Plans for a subway to provide a more direct route from Logan Square to downtown dated to the late
1930s, but the subway was originally intended to supplement the Logan Square branch of the area,
on which the Metropolitan's station lay, rather than replace it. The newly formed CTA, however,
found little reason to continue operation of the old Logan Square elevated. The subway was
completed in 1951, leading to the station's closing, but remnants survived into the 1960s.

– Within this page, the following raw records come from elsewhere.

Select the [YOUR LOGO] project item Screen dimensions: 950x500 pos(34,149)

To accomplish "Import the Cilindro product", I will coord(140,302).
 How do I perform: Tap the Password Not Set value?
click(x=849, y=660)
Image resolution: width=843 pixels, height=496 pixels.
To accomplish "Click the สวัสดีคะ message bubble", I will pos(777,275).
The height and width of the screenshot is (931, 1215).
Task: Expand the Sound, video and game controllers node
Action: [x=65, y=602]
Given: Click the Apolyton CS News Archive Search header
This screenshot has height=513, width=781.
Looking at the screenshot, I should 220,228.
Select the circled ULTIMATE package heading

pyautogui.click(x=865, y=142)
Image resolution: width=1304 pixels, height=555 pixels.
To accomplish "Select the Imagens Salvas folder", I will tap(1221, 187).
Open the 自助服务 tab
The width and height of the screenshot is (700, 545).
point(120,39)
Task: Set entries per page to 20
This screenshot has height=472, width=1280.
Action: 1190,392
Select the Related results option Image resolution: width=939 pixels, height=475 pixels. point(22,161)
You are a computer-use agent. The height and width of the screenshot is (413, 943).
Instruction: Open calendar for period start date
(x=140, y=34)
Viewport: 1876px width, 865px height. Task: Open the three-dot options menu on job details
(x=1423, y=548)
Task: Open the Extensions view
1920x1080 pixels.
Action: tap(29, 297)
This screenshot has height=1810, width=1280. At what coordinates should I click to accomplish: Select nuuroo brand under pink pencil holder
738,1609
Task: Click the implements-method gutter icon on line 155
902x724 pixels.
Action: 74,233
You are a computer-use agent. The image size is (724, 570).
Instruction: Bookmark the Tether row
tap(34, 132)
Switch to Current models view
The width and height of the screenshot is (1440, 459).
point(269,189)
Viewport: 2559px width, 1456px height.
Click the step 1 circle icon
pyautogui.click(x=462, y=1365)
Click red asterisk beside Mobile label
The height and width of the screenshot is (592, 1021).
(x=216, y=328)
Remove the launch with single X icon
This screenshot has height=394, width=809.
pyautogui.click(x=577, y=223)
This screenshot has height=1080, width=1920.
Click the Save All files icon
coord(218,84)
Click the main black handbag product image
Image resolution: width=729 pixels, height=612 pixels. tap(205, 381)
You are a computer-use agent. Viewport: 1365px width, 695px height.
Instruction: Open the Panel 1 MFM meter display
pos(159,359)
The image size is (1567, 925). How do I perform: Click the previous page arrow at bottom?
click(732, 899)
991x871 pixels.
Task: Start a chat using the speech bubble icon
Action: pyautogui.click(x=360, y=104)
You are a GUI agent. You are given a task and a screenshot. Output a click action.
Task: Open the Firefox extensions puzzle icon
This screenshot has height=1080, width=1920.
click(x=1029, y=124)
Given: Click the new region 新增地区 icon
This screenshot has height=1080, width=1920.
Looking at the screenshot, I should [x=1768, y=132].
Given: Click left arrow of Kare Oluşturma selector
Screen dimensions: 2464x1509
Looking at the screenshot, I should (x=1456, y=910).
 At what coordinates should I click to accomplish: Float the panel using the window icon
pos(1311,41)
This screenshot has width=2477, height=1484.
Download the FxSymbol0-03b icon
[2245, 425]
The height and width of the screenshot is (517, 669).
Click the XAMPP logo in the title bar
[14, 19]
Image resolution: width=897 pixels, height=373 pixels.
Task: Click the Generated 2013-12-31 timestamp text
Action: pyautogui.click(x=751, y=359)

The site of
the station is near the junction of the Paulina Connector – the descendant of the old Logan Square
trackage – and the Lake Street Elevated, which was used for temporary and non-revenue service
until the Pink Line opened in 2006 and returned it to revenue status.
Lake Street Transfer was double-decked, the Metropolitan's tracks and station located immediately
above the Lake Street's tracks and station. Access to the eastbound Lake Street platform was by a
station house at the street level; passengers would then use the platform to access the
Metropolitan's platforms and Lake Street's westbound platform by additional stairways.